Frans de Waal relate, dans Sommes-nous trop « bêtes » pour comprendre l’intelligence des animaux ?, que lorsqu’on fait travailler ensemble deux singes capucins, ils coopèrent avec plaisir, à condition que la récompense reçue soit identique. Ils seront donc contents de recevoir tous deux un grain de raisin (qu’ils aiment beaucoup), ou une tranche de concombre (qu’ils aiment aussi, mais un peu moins). Mais si l’un reçoit une tranche de concombre alors que l’autre reçoit un grain de raisin, le premier la refuse, la jette et entre dans une grande colère.
Chez les grands singes hominidés, les choses vont plus loin et il arrive que même les individus favorisés (ceux qui reçoivent le raisin) refusent d’être ainsi avantagés.
Frans de Waal observe que, du point de vue de l’économie classique, cette réaction est totalement irrationnelle : en effet, celui qui reçoit une tranche de concombre est mieux loti que celui qui ne reçoit rien ; il améliore sa situation et devrait donc se réjouir, indépendamment de ce que peuvent bien recevoir Pierre, Paul ou Jacques, dont les gains supérieurs ne le pénalisent en rien, lui. Refuser le concombre et le jeter à terre au motif que dautres, placés dans la même situation, ont reçu plus, est donc économiquement absurde.
Nous autres humains partageons avec les singes capucins, les autres primates, et probablement d’autres encore, cette conscience aigüe de la justice et de l’équité, qui nous rend l’injustice insupportable.

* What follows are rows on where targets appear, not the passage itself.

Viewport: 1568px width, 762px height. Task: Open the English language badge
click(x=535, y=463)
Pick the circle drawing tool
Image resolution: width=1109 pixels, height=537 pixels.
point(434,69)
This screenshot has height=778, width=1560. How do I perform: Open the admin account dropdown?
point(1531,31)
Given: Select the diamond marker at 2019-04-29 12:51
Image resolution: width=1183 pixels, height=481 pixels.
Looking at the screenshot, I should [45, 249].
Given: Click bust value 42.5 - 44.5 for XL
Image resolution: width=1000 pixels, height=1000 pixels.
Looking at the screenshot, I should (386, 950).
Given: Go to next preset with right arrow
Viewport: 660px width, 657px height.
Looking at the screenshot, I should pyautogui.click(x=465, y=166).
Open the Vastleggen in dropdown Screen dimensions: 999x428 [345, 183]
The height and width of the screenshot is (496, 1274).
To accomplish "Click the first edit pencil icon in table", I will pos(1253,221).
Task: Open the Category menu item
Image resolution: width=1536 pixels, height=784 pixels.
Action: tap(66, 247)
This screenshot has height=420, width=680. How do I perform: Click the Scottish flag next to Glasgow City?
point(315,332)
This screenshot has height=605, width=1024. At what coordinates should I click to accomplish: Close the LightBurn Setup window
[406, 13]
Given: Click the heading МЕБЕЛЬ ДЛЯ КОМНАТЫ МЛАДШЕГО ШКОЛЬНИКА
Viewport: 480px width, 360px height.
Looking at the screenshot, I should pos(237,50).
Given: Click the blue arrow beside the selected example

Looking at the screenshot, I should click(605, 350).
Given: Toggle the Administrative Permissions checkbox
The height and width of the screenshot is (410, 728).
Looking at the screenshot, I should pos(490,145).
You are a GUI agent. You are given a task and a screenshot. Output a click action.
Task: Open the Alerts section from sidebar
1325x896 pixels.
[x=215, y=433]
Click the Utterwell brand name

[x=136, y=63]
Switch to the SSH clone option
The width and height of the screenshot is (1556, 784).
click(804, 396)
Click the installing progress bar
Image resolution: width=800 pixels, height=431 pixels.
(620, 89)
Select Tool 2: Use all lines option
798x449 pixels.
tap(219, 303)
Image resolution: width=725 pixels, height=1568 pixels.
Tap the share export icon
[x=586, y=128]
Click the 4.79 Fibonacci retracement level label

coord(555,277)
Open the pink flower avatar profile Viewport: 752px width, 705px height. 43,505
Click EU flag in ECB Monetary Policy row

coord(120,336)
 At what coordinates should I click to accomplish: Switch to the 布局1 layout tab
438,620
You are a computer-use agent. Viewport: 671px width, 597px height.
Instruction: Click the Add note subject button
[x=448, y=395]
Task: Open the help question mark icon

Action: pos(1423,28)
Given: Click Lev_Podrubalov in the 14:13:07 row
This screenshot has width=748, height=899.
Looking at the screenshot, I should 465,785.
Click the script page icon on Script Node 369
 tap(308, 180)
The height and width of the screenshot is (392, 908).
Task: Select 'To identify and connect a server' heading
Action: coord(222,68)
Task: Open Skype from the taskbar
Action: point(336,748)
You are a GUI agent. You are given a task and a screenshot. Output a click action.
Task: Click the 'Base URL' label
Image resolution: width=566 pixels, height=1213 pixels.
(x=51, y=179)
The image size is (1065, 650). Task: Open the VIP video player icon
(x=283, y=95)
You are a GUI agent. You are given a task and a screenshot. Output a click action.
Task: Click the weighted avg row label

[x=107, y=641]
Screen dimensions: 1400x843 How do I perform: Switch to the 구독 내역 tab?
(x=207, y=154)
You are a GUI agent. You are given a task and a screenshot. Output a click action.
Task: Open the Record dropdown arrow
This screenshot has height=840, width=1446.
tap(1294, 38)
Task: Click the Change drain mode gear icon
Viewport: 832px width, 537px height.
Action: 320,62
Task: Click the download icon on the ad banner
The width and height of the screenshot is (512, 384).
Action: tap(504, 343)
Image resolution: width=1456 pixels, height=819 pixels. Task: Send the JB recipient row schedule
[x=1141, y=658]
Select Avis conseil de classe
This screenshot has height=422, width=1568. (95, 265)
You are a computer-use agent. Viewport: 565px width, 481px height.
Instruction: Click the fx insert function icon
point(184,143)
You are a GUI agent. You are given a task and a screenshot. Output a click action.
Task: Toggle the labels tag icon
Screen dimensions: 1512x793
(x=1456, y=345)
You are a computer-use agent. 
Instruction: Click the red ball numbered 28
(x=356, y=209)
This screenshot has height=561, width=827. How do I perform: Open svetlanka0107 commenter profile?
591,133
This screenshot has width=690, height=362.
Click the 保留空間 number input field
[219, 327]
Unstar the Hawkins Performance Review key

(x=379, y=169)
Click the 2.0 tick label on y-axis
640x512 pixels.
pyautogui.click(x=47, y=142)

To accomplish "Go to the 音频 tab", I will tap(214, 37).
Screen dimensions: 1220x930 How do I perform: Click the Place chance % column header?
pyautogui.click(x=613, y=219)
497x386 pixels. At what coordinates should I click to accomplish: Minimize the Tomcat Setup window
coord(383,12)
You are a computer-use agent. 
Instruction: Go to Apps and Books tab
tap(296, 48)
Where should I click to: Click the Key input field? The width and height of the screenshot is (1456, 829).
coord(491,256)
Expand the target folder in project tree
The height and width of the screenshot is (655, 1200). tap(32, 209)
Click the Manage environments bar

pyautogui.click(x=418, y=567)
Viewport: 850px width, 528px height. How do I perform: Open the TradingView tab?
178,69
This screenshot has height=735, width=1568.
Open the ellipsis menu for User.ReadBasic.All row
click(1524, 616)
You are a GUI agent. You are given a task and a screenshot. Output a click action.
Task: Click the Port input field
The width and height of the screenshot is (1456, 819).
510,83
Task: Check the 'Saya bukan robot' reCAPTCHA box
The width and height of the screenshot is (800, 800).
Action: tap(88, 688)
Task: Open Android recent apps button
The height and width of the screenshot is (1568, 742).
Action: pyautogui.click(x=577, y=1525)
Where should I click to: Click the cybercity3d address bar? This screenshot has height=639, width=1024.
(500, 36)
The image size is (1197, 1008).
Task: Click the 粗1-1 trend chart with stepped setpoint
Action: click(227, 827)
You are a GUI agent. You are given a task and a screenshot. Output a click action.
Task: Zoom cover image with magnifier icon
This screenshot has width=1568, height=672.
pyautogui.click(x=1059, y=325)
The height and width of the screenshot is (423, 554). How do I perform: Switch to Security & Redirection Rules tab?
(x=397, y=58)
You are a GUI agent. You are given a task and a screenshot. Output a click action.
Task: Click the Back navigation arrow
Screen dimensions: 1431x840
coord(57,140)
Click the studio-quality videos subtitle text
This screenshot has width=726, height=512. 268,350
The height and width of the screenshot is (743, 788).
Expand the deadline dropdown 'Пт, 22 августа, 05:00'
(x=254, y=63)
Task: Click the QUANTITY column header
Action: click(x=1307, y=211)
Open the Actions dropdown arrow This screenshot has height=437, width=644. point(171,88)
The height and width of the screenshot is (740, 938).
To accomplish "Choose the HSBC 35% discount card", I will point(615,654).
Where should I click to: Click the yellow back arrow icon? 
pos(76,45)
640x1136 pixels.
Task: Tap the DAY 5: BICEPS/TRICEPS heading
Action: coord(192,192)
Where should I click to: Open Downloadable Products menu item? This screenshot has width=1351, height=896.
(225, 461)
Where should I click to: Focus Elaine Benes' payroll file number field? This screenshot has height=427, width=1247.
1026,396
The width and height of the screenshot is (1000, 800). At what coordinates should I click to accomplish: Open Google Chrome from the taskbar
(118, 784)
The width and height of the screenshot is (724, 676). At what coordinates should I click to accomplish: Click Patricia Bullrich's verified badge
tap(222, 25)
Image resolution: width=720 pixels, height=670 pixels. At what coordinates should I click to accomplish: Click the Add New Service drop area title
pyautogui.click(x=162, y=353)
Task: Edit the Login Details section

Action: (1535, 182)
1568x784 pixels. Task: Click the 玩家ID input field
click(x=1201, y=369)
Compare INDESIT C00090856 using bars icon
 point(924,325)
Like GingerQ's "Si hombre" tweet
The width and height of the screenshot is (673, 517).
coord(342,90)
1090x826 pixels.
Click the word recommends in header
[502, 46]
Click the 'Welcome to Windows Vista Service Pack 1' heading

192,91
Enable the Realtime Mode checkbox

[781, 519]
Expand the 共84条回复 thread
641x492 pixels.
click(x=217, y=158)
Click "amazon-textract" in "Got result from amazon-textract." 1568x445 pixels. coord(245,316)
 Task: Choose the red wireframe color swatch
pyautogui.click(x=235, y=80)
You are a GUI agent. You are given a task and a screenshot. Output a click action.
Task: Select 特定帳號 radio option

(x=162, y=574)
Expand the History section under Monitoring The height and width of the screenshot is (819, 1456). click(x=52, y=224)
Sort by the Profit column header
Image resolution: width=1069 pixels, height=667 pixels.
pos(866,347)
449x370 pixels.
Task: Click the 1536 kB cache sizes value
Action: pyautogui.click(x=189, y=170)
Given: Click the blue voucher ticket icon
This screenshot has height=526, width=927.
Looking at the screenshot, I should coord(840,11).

Mais comme Jean-Jacques Laffont et Jean Tirole l’ont probablement montré depuis longtemps (mais je n’ai jamais compris grand chose aux longues équations qu’ils écrivaient sur les tableaux), ce refus épidermique de l’injustice n’est pas si irrationnel ou absurde que l’économie traditionnelle ne le pensait : dans des sociétés animales (y compris humaines) où la coopération est primordiale, où les interactions entre individus sont incessantes, où pratiquement rien ne peut se faire sans le concours d’autrui, la confiance en le caractère positif et équitable de la coopération et de l’échange est indispensable à l’établissement de véritables relations. Si je pense que mon interlocuteur est de mauvaise foi ou qu’il va chercher à me gruger (serait-ce en me laissant cependant une part du gâteau), je me détournerai de lui et irai voir ailleurs parce qu’il n’est pas fiable, que son attitude sape la confiance que nous devons avoir les uns dans les autres, et menace finalement le bon fonctionnement de cette coopération dont une histoire de plusieurs millions d’années a montré qu’elle était nécessaire à la survie de l’espèce.
C’est cet avertissement, inscrit au plus profond de nos gènes, qui nous rend physiquement et justement malades quand une injustice est commise, qu’elle le soit à nos dépens ou à ceux d’une autre personne.
Nous sentons en effet, conscience et tripes réunies, que se joue là quelque chose d’infiniment grave ; nous savons, de toute notre âme et de tout notre corps, que rien de solide et de pérenne ne peut se construire ou subsister dans l’injustice et l’inéquité.